The MLPA assays were performed exactly as described previously, using 5 ng DNA templates (Samelak-Czajka et al. 2017). The left and right target-specific sequences (TSSs) of the MLPA probes targeted the genomic regions within the stem-loop sequence of the respective MIRs (Additional file 1: Supplementary Table S7). The only exception was ath-MIR8174, for which the MLPA probe targeted the 3’ boundary of the predicted pri-miRNA region. To ensure optimal performance of the MLPA assays, regions rich in single-nucleotide variants were avoided during the probe design, as verified by examining the vcf files for 1135 accessions, obtained from the 1001 Genomes Project website (1001 Genomes Consortium 2016). Probe specificity was verified with blastn against the Arabidopsis genome (TAIR10). The MLPA assays were performed with the SALSA MLPA reagent kit (MRC-Holland). A uniform set of 48 accessions was selected for the analysis, including accessions with the predicted duplications/deletions in the assayed MIR loci, as indicated by the bioinformatic genotyping results. The MLPA amplification products were separated by capillary electrophoresis on an ABI Prism 3130XL Genetic Analyzer (Applied Biosystems). The results were analysed with the GeneMarker v.3.0.1 software (SoftGenetics). The signal intensity for each probe was normalized to the average of the three control probes. The normalized signal intensity threshold values for detecting deletions and duplications were set at 0.5 and 2.0, respectively. The results are presented in Additional file 1: Supplementary Table S5.

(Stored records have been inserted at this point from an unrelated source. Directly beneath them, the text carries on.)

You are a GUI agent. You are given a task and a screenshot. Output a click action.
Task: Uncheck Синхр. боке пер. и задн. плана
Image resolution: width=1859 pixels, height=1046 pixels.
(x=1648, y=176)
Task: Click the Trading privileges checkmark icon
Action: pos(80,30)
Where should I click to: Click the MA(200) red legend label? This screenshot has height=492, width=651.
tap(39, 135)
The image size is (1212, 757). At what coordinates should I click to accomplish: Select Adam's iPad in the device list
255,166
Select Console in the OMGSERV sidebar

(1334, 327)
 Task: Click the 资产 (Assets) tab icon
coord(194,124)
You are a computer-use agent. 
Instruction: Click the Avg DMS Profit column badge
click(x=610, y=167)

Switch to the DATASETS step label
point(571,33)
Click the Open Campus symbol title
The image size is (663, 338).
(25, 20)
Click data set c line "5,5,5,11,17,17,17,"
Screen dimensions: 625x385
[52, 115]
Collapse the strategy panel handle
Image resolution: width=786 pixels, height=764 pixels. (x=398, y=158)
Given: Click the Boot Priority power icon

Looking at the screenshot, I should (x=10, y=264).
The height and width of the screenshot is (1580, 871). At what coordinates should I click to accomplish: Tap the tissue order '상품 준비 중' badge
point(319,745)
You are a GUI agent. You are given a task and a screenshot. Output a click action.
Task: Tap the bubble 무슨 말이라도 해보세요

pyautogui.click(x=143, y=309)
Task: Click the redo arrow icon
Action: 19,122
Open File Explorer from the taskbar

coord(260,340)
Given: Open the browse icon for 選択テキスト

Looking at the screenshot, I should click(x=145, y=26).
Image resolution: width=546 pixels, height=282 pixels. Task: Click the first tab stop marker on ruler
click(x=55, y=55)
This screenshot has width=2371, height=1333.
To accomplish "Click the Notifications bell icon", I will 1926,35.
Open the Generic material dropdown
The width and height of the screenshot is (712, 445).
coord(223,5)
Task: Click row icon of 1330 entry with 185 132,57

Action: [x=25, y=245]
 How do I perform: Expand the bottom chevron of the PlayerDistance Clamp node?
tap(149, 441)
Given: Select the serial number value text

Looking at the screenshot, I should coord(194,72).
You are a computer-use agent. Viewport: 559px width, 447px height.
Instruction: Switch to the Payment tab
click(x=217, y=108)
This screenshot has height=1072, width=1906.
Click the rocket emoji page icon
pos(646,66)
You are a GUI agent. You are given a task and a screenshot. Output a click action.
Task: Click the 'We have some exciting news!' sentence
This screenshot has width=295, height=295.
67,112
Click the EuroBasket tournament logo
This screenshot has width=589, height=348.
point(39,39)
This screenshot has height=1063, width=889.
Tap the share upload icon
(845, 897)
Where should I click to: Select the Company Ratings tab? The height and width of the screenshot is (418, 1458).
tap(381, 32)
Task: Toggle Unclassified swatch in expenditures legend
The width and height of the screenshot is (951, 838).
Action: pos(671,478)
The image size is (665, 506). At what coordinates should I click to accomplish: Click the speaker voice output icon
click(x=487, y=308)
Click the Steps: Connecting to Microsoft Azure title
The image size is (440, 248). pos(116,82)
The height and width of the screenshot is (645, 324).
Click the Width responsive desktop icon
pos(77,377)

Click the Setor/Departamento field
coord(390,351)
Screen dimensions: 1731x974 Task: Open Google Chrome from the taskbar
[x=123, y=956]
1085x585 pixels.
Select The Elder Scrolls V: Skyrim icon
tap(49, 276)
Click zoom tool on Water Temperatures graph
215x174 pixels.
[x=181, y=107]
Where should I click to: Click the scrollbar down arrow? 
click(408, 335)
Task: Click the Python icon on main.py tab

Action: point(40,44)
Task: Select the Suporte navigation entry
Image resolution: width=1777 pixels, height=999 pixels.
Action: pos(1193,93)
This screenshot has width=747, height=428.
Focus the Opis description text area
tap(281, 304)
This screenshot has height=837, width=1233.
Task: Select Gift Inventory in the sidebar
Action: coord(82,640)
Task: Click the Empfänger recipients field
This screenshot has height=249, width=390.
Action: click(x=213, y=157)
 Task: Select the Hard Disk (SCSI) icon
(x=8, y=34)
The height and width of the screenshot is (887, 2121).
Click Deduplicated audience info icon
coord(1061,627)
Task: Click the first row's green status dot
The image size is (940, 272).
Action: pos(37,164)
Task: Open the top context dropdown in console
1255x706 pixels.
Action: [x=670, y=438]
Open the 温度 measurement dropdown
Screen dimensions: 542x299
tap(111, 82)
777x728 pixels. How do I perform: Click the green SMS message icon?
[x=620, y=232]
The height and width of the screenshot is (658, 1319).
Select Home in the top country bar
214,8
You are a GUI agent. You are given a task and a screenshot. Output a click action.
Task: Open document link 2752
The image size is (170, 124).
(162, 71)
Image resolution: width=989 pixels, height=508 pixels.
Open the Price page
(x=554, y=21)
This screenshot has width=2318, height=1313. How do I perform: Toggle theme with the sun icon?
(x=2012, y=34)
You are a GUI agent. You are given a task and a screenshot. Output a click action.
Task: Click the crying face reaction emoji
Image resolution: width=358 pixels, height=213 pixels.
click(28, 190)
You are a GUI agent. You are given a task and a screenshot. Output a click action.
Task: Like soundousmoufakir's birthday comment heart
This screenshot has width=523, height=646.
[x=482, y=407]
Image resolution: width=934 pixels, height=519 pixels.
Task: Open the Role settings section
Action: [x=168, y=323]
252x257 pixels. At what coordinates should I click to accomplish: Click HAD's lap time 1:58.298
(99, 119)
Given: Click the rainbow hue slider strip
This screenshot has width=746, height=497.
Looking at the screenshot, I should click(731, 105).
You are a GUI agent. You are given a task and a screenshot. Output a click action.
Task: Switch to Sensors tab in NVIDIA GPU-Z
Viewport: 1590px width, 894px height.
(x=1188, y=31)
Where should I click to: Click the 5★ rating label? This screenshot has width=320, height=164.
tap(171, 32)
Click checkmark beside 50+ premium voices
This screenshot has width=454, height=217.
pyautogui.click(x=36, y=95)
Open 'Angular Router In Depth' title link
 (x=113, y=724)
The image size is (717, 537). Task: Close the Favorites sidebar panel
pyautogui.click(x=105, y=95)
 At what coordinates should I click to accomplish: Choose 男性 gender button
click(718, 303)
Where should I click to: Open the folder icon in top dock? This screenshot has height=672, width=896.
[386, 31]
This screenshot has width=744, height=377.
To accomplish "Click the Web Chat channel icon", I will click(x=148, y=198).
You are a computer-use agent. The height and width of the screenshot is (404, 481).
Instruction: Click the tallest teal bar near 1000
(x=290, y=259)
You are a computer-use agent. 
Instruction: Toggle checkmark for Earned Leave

Gene expression correlation analysis

Preprocessed and normalized RNA-seq data (Kawakatsu et al. 2016) for 728 accessions were downloaded from the Gene Expression Omnibus repository (https://www.ncbi.nlm.nih.gov/bioproject/PRJNA319904). Normalized gene expression counts for all protein-coding genes were used for calculating correlation with the MIR copy number estimates, in 601 accessions, common form both datasets. Pearson correlation coefficient (r) higher than 0.3 or lower than − 0.3 was used as a threshold for detecting significantly high positive and negative correlation, respectively. The results are listed in Additional file 1: Supplementary Table S6. Targets for all miRNAs were predicted with small RNA target prediction tool (https://wasabi.ddpsc.org/~apps/tp/) (Jones-Rhoades and Bartel 2004; Nakano et al. 2020), using mature miRNA sequences from the miRBase (release 22.1) as queries and Arabidopsis TAIR10 cDNA set as the target database, with the default parameters. This procedure resulted in predicted targets for 311 MIRs. The results are listed in Additional file 1: Supplementary Table S2.